Segment Start: Data extract
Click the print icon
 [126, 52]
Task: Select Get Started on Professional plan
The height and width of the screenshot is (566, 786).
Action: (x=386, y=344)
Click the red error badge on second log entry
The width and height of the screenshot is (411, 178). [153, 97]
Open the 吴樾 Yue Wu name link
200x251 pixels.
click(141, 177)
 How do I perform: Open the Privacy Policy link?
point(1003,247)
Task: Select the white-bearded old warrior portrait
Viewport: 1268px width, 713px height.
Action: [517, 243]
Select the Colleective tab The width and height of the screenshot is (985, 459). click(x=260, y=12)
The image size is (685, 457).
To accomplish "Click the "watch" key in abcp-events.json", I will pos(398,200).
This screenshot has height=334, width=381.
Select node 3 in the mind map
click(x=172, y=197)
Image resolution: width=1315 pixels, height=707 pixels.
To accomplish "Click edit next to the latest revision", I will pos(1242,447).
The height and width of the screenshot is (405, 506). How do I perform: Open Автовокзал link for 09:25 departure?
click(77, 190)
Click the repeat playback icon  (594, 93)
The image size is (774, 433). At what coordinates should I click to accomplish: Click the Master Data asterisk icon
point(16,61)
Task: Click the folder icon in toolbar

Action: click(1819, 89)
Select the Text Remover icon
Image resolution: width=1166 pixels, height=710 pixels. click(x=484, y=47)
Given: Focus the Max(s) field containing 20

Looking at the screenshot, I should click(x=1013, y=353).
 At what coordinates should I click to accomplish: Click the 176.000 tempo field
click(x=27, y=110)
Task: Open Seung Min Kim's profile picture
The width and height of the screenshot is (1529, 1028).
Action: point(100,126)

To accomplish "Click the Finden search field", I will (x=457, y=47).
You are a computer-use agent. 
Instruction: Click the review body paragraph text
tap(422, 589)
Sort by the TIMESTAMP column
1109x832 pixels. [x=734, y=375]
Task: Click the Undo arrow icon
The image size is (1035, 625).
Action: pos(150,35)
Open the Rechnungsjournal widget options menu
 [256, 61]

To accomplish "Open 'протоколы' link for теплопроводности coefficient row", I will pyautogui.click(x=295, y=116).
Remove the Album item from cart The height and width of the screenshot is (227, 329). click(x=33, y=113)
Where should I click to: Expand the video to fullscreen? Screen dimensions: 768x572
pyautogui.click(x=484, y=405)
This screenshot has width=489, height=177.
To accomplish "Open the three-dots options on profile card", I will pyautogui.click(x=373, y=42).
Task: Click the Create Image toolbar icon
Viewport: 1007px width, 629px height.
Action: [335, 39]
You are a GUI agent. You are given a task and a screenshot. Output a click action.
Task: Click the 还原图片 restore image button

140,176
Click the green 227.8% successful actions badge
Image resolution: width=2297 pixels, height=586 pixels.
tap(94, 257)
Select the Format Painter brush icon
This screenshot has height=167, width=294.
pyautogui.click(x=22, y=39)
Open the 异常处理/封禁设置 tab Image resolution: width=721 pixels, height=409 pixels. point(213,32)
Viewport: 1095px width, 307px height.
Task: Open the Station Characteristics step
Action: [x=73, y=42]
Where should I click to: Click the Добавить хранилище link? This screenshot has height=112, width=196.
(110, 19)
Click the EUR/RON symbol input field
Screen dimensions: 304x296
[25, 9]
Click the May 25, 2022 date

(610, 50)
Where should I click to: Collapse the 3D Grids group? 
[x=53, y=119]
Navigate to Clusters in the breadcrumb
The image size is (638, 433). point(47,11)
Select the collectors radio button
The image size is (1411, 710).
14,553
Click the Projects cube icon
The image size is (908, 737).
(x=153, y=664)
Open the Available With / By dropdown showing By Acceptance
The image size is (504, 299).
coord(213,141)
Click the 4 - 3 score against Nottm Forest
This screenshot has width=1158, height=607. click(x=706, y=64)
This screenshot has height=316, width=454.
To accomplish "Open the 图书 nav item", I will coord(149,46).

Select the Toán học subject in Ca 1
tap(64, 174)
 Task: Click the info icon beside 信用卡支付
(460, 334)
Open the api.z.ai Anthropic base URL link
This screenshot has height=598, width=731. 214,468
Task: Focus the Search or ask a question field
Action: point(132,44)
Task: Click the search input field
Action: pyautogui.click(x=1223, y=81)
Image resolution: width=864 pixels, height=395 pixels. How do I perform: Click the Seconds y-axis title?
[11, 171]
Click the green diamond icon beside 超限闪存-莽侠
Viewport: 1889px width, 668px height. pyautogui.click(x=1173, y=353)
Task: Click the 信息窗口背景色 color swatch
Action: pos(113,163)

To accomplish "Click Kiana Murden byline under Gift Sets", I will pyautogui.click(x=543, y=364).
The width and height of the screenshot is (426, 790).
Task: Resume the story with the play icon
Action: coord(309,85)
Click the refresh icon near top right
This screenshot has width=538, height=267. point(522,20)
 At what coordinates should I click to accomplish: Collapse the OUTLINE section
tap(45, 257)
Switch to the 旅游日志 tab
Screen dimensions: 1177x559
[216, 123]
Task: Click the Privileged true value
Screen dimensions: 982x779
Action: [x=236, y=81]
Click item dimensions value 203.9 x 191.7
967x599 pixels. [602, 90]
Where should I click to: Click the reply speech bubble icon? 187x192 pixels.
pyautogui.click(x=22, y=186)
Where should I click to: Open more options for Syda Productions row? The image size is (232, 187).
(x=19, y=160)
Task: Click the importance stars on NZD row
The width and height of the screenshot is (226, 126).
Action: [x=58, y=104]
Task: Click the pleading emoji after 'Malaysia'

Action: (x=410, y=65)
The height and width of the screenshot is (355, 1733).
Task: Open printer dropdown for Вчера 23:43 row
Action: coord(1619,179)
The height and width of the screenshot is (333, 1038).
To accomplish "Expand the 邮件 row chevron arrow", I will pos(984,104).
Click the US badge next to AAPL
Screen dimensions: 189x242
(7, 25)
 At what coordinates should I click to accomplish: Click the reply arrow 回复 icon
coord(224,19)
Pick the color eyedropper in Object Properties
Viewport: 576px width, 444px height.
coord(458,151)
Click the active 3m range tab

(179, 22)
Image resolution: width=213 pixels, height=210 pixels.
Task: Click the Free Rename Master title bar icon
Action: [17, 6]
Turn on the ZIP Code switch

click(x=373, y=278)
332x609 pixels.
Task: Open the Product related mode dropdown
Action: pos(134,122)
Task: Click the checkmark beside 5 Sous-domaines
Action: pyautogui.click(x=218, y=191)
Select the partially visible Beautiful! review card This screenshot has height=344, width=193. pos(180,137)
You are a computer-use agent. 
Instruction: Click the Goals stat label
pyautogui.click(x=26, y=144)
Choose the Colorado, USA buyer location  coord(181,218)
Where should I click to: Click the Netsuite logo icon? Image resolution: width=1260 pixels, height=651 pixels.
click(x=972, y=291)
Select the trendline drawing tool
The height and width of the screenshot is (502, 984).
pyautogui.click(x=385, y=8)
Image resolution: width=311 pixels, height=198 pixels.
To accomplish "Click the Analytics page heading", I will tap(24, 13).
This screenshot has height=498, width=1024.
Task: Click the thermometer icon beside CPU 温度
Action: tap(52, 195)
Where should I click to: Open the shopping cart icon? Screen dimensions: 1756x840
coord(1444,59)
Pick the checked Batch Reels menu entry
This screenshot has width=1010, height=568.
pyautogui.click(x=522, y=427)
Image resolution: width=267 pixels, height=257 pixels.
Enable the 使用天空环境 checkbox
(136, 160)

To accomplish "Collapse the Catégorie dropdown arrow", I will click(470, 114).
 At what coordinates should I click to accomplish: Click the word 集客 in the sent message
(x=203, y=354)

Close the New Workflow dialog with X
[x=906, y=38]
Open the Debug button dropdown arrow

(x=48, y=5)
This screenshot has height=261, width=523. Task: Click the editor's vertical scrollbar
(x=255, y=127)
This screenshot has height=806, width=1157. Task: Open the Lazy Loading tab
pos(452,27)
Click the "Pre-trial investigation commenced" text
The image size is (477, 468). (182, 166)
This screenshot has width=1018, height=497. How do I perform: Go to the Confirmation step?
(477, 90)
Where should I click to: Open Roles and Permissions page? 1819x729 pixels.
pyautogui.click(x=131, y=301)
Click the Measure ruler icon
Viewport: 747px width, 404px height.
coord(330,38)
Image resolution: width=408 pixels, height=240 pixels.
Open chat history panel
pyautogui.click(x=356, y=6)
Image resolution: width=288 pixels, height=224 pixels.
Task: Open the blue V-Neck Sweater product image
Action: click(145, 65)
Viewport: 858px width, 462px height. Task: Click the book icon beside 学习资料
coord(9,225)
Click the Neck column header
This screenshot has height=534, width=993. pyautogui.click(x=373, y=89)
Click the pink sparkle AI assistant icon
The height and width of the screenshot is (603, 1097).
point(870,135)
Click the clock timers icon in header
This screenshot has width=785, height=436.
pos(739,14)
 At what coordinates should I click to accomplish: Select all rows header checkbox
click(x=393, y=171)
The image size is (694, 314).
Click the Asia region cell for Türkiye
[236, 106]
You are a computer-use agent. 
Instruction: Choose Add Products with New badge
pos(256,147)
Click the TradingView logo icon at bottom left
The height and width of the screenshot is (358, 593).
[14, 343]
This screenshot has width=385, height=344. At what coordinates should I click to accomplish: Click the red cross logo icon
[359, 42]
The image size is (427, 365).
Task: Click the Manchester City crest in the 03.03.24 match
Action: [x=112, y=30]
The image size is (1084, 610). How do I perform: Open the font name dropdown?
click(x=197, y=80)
Segment End: Data extract
_Task to complete_. For each line in the records that holds "card", show that line as it stands.

_Problem solution_.
To accomplish "Open the three-dots options on profile card", I will pyautogui.click(x=373, y=42).
Select the partially visible Beautiful! review card This screenshot has height=344, width=193. pos(180,137)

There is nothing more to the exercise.